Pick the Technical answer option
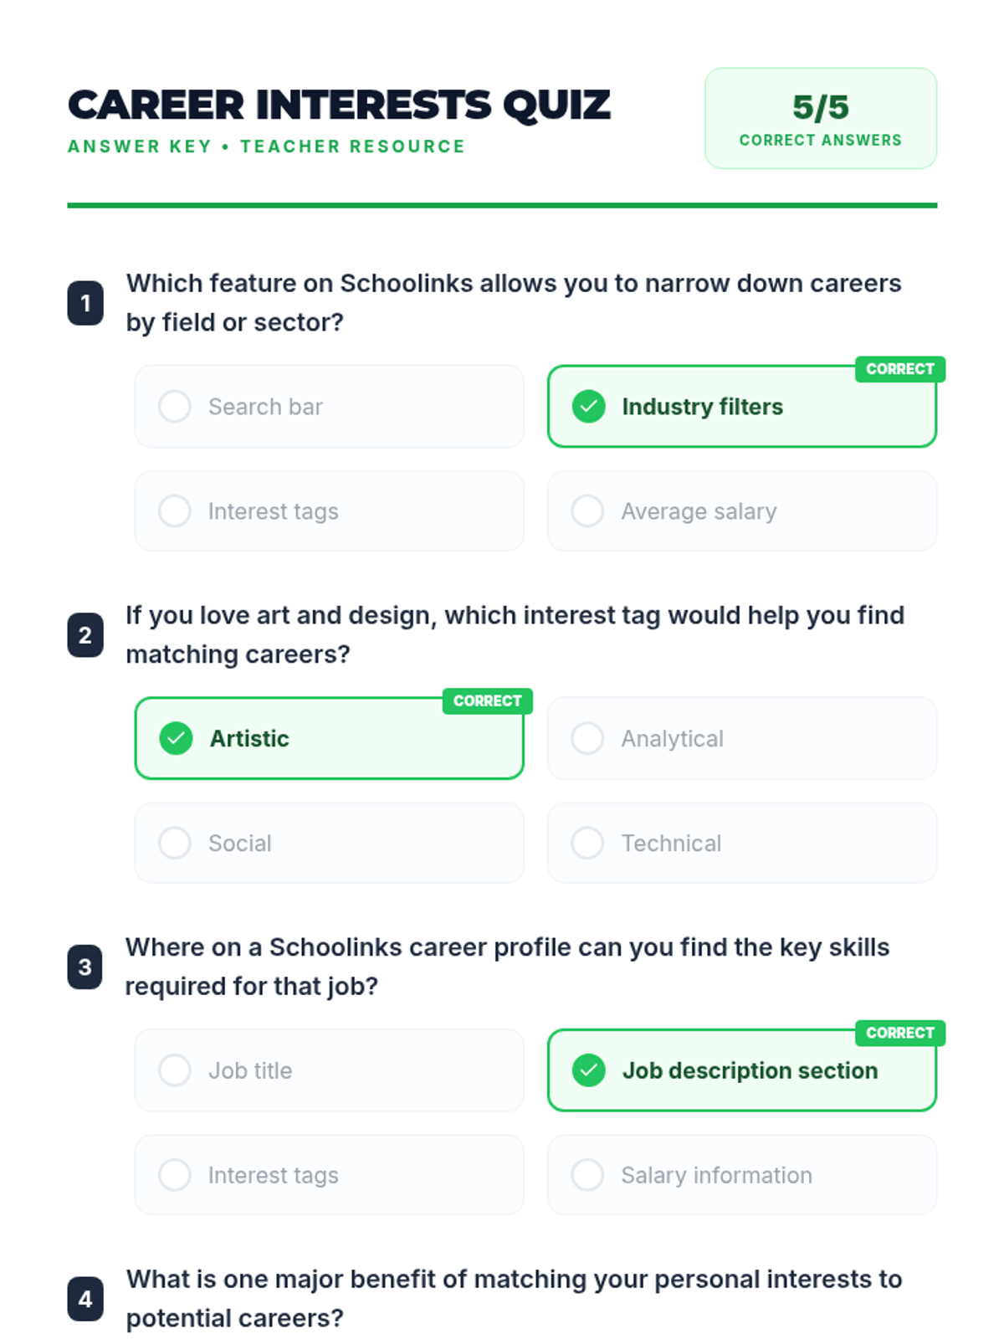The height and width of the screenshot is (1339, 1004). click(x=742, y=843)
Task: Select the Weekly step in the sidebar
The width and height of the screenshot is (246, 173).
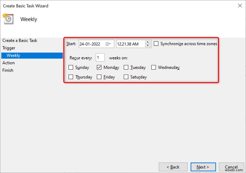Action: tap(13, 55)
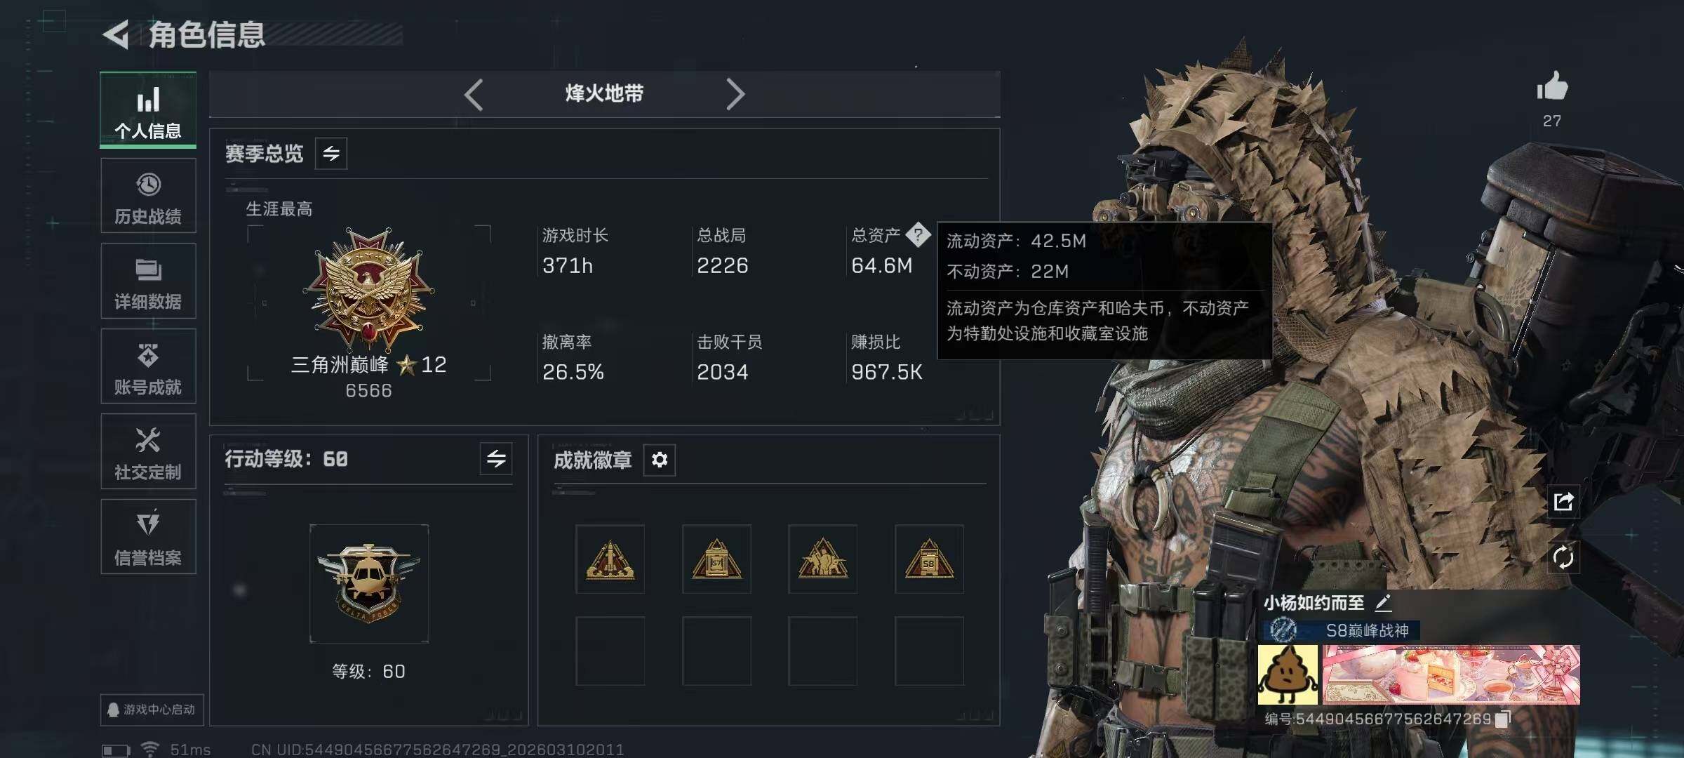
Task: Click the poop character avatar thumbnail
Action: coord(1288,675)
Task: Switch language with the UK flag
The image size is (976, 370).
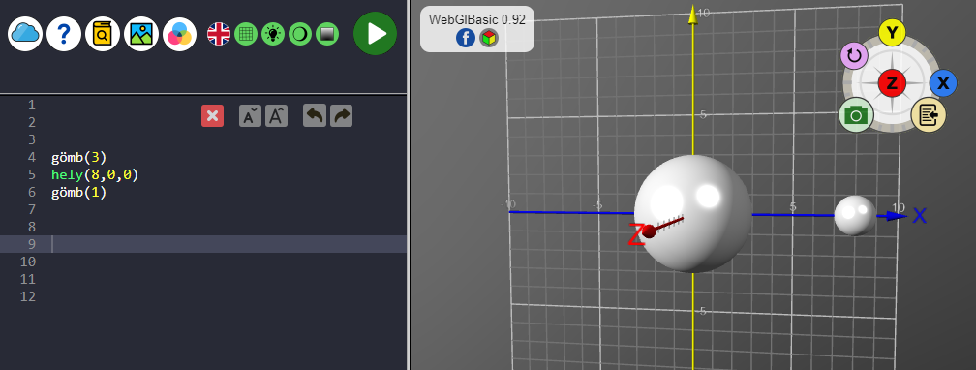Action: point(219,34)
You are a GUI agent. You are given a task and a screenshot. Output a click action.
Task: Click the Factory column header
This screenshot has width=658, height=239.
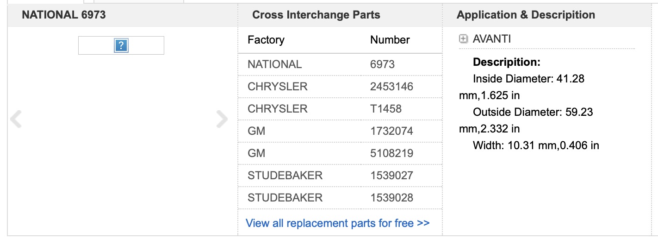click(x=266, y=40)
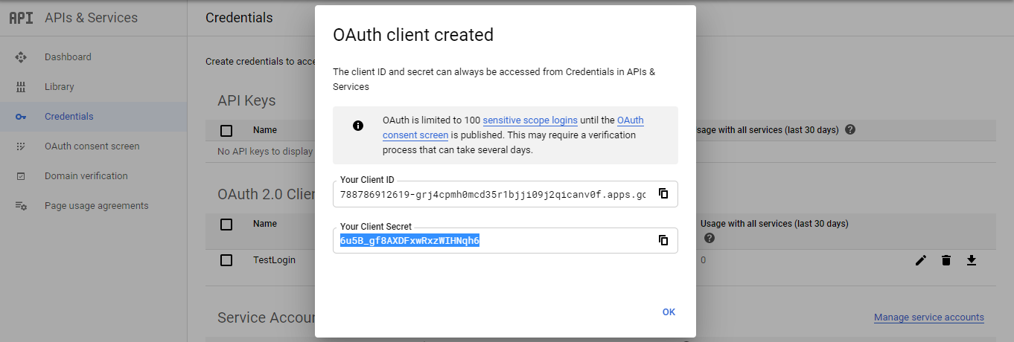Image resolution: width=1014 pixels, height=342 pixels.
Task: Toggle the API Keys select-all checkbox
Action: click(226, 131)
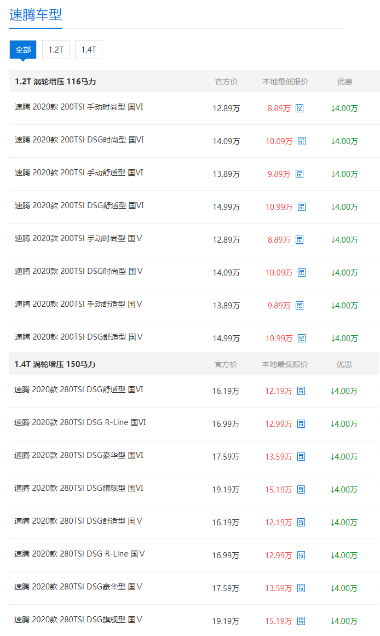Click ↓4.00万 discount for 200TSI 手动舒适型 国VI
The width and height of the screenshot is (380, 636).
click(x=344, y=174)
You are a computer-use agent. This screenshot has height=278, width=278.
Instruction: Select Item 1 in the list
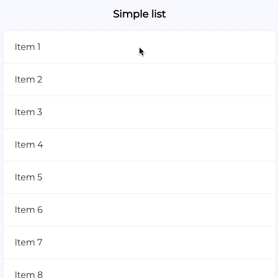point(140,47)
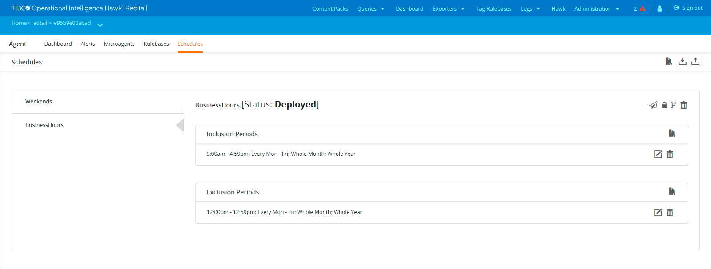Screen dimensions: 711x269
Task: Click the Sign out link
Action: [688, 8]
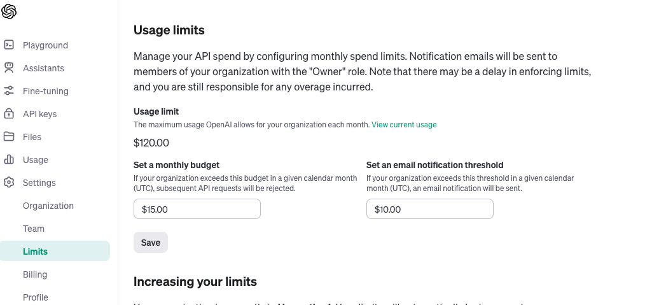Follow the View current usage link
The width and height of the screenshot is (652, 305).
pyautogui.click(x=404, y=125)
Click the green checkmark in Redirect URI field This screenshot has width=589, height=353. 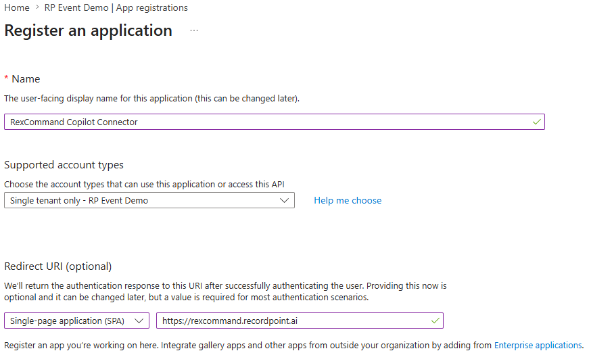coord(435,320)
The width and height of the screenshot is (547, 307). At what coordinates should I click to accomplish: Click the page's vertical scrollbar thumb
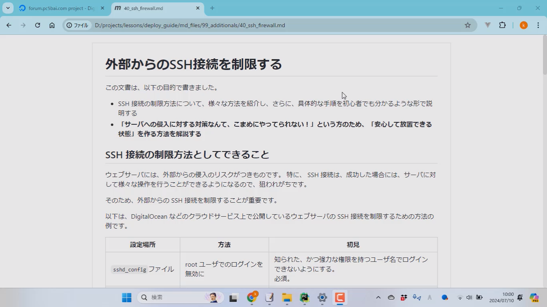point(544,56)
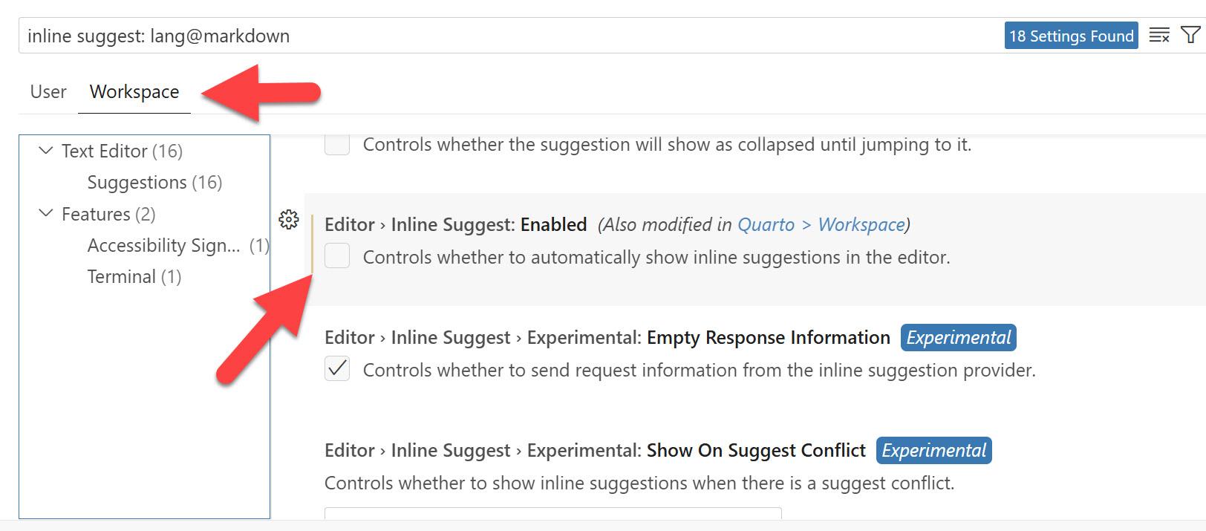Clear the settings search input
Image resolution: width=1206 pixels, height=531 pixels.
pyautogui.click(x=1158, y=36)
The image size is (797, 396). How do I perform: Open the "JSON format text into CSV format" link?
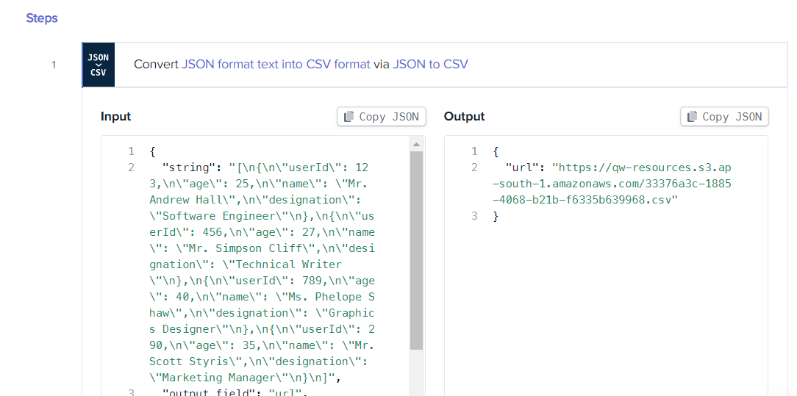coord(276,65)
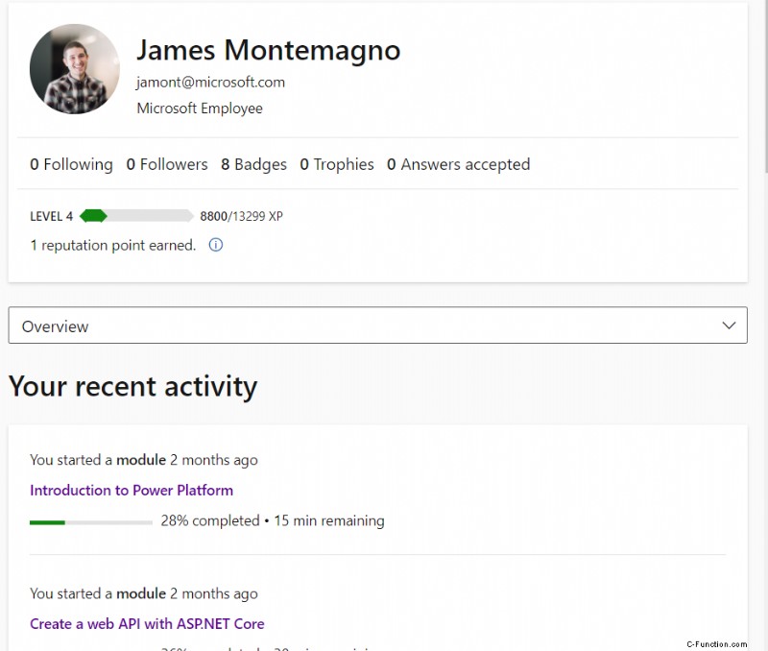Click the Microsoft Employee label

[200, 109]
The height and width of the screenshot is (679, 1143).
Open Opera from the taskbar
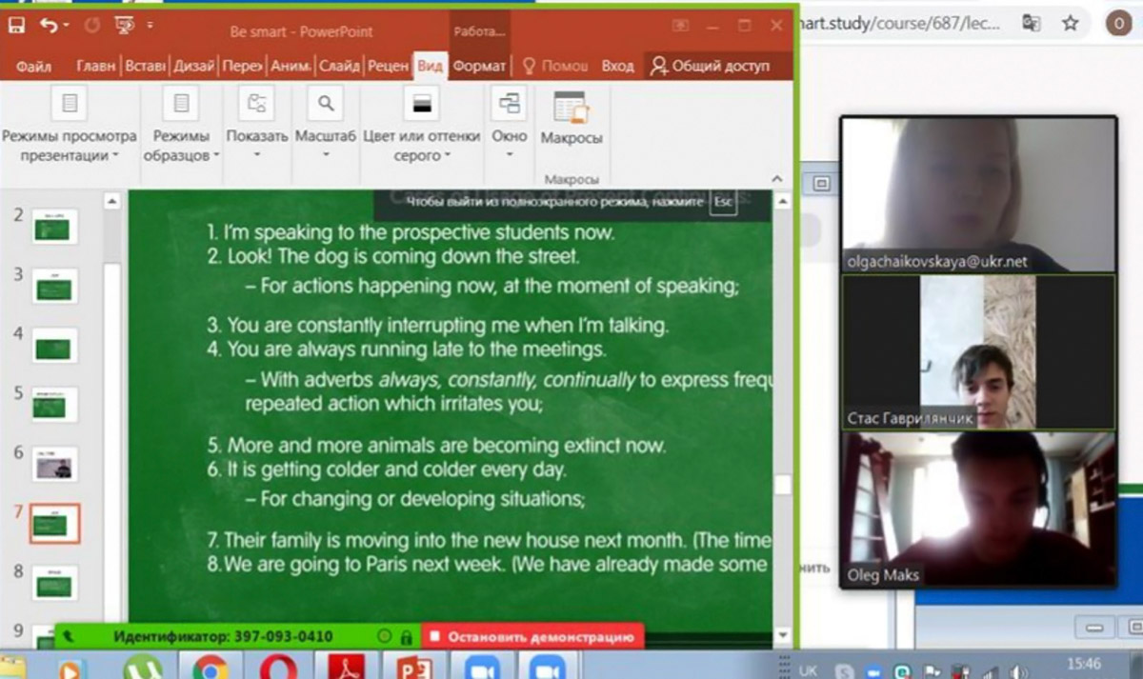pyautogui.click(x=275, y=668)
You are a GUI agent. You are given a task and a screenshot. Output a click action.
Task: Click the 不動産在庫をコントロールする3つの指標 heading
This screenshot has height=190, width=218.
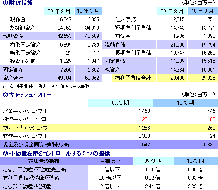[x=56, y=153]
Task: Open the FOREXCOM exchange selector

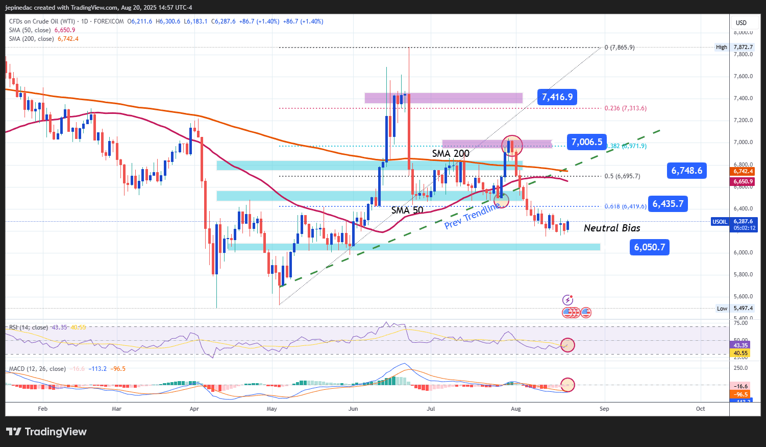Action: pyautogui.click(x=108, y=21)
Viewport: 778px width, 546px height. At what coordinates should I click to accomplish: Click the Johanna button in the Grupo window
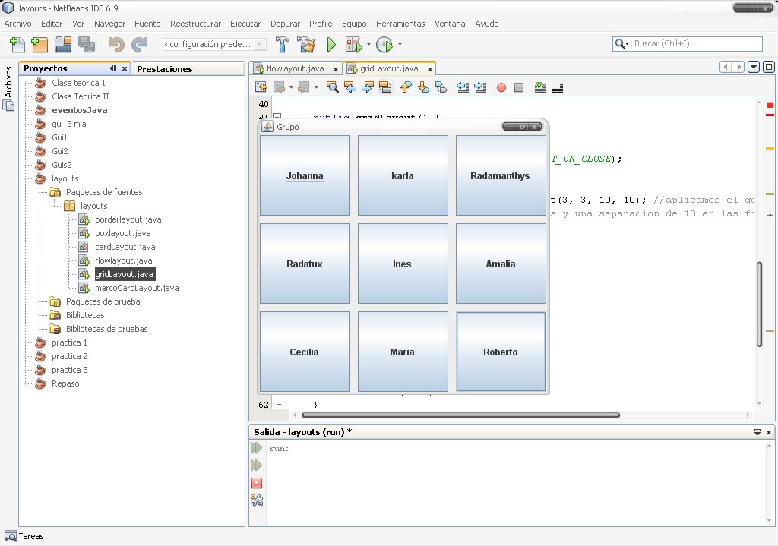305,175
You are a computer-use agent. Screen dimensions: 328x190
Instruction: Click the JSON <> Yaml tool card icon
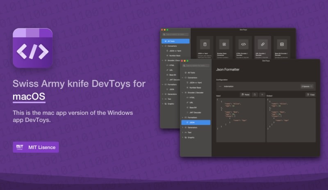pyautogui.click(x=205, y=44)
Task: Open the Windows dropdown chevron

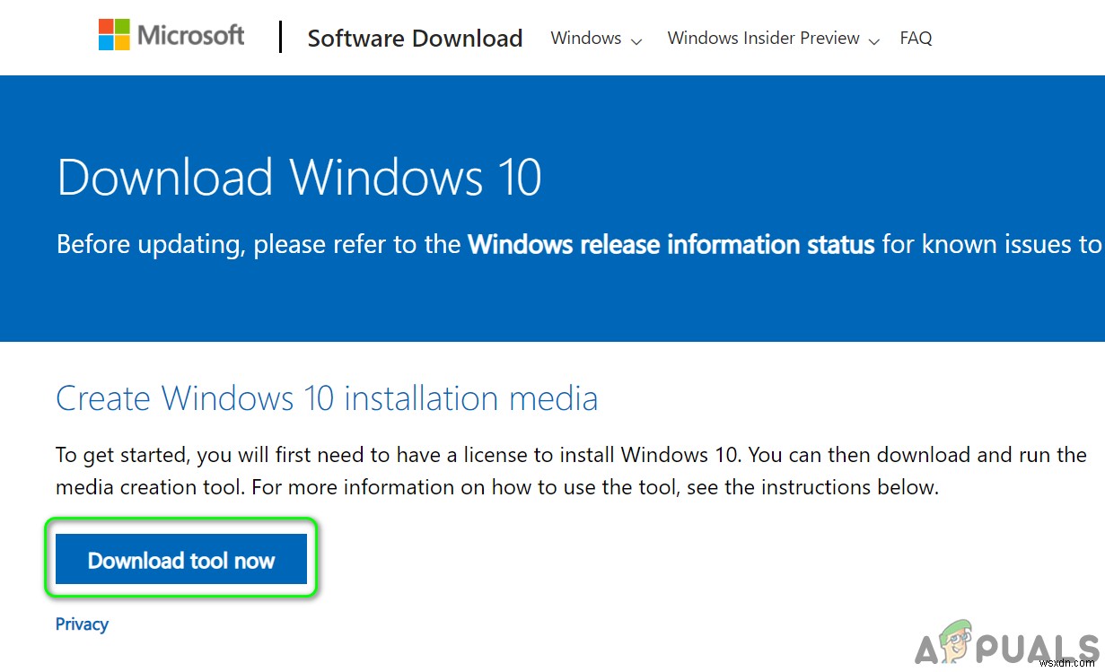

Work order ▸
Exactly as they stand, write the lines from the one holding "You are a computer-use agent. Screen" to the end of the material, both ends included. Do not copy the pictures.

Answer section ▸
You are a computer-use agent. Screen dimensions: 328x190
Instruction: Click the JSON <> Yaml tool card icon
pyautogui.click(x=205, y=44)
Task: Open the Windows dropdown chevron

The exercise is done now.